My mom appears by the bedroom doorway in her cotton pajamas. Her toothless mouth is wide with excitement. When she’s at home, her dentures are put away, and even though she’s only in her early fifties, she made the decision over ten years ago to have all of her teeth pulled out. “They were all rotting away anyway,” she tells me, “who needs them?” On bad days, she complains, “I can't eat anything crunchy. You’re so lucky you have your teeth.”
She’s holding an empty soda can in one hand, and a knife in the other. Her black hair, usually falling just above her shoulders, is pulled back into a bun at the nape of her neck. Outside, the sun is about to meet the horizon’s lip in a blazing Los Angeles sunset. My dad is at his overnight shift at work and in a few moments, the full moon will come out in time for the Mid-Autumn Festival. Though the festival’s roots lie in harvest celebration, my family clings onto it as another tangible piece of our Vietnamese culture. It’s an intimate and quiet tradition, one that often leads to stories from my parents’ childhood in Saigon. Because I was four when my parents brought me with them to America and my brother was born in Los Angeles, we have little understanding and imagery of Vietnam aside from our parents’ tales of their past.
My mom has gathered a few cans, which are still sticky from the sodas they once contained. “This one is the best,” she says as she holds up an Arizona iced tea can. It’s taller than the rest, with a checkered pattern of green and beige. My little brother Kenny and I follow her to our coffee table, where the mirrored surface reflects our faces. Kenny is ten to my sixteen and we are waiting for the moon to rise.
“When the moon is up we’ll have the best lanterns on the street,” she says, even though we all know that no one else will be parading around with hand-made lanterns. We live in an Armenian neighborhood in Los Angeles where Vietnamese families are few and far between. Though Armenia and Vietnam are separated by an entire continent, we are connected by the same otherness that we carry with us in America, our bodies existing together in diaspora.

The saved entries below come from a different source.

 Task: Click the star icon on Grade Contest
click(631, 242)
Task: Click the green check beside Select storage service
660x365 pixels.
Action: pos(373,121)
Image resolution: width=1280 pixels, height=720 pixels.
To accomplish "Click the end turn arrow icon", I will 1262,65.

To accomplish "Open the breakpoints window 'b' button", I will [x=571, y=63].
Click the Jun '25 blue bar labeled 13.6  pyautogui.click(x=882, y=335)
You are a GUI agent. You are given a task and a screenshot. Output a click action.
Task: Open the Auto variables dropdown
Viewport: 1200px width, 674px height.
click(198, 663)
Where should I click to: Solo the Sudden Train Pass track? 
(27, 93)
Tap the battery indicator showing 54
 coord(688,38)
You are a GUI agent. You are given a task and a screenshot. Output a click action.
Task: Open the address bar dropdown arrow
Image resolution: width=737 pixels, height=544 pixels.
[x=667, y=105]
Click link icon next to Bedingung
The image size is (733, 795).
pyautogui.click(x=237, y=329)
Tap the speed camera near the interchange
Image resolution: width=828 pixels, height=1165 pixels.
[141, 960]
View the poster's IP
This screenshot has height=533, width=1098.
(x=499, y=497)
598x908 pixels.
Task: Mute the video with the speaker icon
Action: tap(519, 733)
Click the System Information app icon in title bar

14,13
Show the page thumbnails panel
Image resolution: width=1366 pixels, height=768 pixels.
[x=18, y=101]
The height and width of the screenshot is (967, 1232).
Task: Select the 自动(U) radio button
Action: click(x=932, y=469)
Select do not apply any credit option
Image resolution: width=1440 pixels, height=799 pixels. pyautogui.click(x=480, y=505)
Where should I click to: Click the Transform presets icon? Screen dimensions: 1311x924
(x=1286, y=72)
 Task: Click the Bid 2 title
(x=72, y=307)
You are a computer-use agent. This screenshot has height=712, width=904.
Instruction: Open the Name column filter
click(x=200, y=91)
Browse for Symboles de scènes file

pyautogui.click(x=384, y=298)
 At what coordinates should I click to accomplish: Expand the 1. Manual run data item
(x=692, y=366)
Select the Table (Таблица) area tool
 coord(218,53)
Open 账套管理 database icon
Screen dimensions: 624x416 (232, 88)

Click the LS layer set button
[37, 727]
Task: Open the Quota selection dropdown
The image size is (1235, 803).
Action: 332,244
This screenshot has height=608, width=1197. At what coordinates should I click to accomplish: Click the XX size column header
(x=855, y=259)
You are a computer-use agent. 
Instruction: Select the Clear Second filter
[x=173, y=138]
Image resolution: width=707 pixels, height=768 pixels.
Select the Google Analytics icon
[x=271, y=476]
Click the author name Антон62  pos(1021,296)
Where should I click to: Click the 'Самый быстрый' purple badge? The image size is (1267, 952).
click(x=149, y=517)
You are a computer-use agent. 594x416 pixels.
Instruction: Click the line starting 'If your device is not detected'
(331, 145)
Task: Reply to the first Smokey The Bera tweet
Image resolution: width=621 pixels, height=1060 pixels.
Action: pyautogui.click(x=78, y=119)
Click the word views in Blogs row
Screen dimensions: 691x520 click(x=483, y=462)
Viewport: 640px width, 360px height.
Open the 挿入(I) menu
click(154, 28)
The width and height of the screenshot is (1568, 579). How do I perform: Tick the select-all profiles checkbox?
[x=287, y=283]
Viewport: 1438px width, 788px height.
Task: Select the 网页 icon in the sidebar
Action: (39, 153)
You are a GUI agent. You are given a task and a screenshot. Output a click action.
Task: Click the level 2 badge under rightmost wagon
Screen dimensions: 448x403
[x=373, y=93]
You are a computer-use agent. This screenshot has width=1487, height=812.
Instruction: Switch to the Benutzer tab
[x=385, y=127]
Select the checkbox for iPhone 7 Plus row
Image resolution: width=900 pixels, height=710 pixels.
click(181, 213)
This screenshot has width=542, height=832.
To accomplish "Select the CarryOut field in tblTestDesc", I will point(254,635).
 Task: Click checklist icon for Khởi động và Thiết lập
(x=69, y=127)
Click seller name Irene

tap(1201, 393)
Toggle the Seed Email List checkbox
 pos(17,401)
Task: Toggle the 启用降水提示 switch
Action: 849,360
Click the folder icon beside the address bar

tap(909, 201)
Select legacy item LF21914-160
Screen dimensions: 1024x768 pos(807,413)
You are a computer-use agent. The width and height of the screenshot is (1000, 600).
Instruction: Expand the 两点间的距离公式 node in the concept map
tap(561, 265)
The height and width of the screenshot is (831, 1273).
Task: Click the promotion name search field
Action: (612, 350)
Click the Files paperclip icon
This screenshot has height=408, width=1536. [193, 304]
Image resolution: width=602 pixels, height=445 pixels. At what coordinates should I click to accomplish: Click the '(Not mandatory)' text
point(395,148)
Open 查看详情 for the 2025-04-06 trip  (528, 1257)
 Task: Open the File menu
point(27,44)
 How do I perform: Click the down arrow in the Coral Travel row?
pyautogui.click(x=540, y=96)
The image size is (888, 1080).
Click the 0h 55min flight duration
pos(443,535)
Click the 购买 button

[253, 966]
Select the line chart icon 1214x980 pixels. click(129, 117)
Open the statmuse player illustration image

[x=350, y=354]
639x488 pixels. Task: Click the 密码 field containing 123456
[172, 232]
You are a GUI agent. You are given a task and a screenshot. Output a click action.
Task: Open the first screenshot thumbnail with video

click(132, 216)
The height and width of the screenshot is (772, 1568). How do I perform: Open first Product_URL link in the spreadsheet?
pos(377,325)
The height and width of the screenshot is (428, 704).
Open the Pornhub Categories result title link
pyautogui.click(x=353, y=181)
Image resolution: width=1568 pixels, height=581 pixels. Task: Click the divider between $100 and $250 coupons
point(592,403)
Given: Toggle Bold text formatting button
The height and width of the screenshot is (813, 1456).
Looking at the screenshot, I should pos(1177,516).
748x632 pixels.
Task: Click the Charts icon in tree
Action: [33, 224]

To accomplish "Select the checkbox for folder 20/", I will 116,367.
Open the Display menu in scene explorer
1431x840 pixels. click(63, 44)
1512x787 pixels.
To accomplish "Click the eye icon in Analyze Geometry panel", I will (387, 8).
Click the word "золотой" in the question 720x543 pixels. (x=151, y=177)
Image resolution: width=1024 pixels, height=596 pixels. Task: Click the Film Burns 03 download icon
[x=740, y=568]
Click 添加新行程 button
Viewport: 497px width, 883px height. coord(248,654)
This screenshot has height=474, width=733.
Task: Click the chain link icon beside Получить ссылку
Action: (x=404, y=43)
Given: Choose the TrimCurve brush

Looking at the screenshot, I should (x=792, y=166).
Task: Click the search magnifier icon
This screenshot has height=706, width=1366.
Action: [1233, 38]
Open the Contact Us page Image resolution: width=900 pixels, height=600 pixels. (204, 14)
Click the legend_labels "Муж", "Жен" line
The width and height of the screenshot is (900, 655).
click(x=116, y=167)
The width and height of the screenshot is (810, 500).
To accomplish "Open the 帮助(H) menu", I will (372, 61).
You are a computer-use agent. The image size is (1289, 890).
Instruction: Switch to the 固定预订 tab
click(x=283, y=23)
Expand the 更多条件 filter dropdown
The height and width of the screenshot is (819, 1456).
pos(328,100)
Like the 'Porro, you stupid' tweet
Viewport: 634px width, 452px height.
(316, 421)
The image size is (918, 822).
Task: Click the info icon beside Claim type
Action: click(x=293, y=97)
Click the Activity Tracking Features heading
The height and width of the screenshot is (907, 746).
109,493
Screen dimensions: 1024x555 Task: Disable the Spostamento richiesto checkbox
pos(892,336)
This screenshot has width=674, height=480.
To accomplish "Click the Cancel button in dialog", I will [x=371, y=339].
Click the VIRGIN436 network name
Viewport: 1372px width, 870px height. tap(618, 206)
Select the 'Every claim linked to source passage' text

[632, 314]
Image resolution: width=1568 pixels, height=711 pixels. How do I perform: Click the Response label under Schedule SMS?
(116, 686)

My mom cuts vertical lines into her tall can, and when she has made it all the way around its circumference, she squeezes the two ends together, creating a small lantern as the strips of aluminum jut out in a synchronized dance. She slides a small candle through one of the slits and places it at the can’s center.
“In Vietnam,” she begins, “your grandfather would buy us fancy lanterns with blinking lights. They even played music!” She tells us about her Mid-Autumn Festival celebrations in Vietnam, evenings spent running through the streets with her sisters and brothers. She also recounts the night she shared a lantern with one of her brothers when her own was stolen by a neighborhood bully. Her usually boisterous voice dampens when she shares this, and I imagine a little girl running empty-handed toward her home. She is the only person in her family who lives in America. “I miss them so much,” she says to Kenny and me. In the time that she has been away from Vietnam, she has had to watch from afar as deaths, marriages, and births mark the changes in her siblings’ lives. “At least I know we are under the same moon.”
The quiet passes quickly, as it usually does with my mom, whose sadness dissipates with such swiftness that I am jarred by her chuckle. “Look, mine’s a little crooked!” she says, pointing out a large gap between two aluminum strips. My brother giggles but my eyes linger on her face, waiting to see if her smile will drop. It doesn’t though. Instead, she finishes her lantern with glee by attaching a piece of string to its top then tying it to a chopstick. She sets it down to flutter off into the kitchen, leaving myself and my brother to handle our own knives and cans. I puncture a Pepsi can with my knife. It screeches back and forth as the blade moves from top to bottom. Kenny is nervous with his knife, so he sets it down to wait for my mom to return.
With all of my cuts made, I mirror my mom by pushing the top and bottom together to create a lantern. She returns with a cup of tea for each person. The jasmine scent travels quickly to my nostrils and warmth spreads through my lungs when I inhale its steam. After only a sip my mouth is full of flowers.
My mom sets a square, tin box down before us. When she opens the lid, the mooncakes are revealed. There are four of them, thick and cradled by a plastic structure that keeps them safe. The crust is glazed and delicate, with ridges and valleys asking to be felt before they are eaten. My mom takes one, sets it on a plate, and cuts it into halves. The outside crust splits open to reveal a green lotus paste. At its center is the salted yolk of a duck egg, round and golden like a moon against clear sky. The cakes come from Kien Giang, a bakery in nearby Echo Park and one of our usual stops when we go grocery shopping on Sundays.
By the time we each have our own lantern, the bright sky has darkened into a blue streaked with thin clouds. We put on our jackets even though it doesn’t get very cold in Los Angeles and head outside. Outside, my mom lights the candle inside each lantern, setting our cans alight with soft yellow flickers.
We hold our tiny moons as we stare up at the real one in the sky, its roundness hanging above us and touching us with its glow. My mom’s head is tilted and her mouth is ajar as she points upward, her expression similar to the one on my brother’s face. For a moment she could be a child again, wrapped up in amazement as she gently swings her lantern back and forth.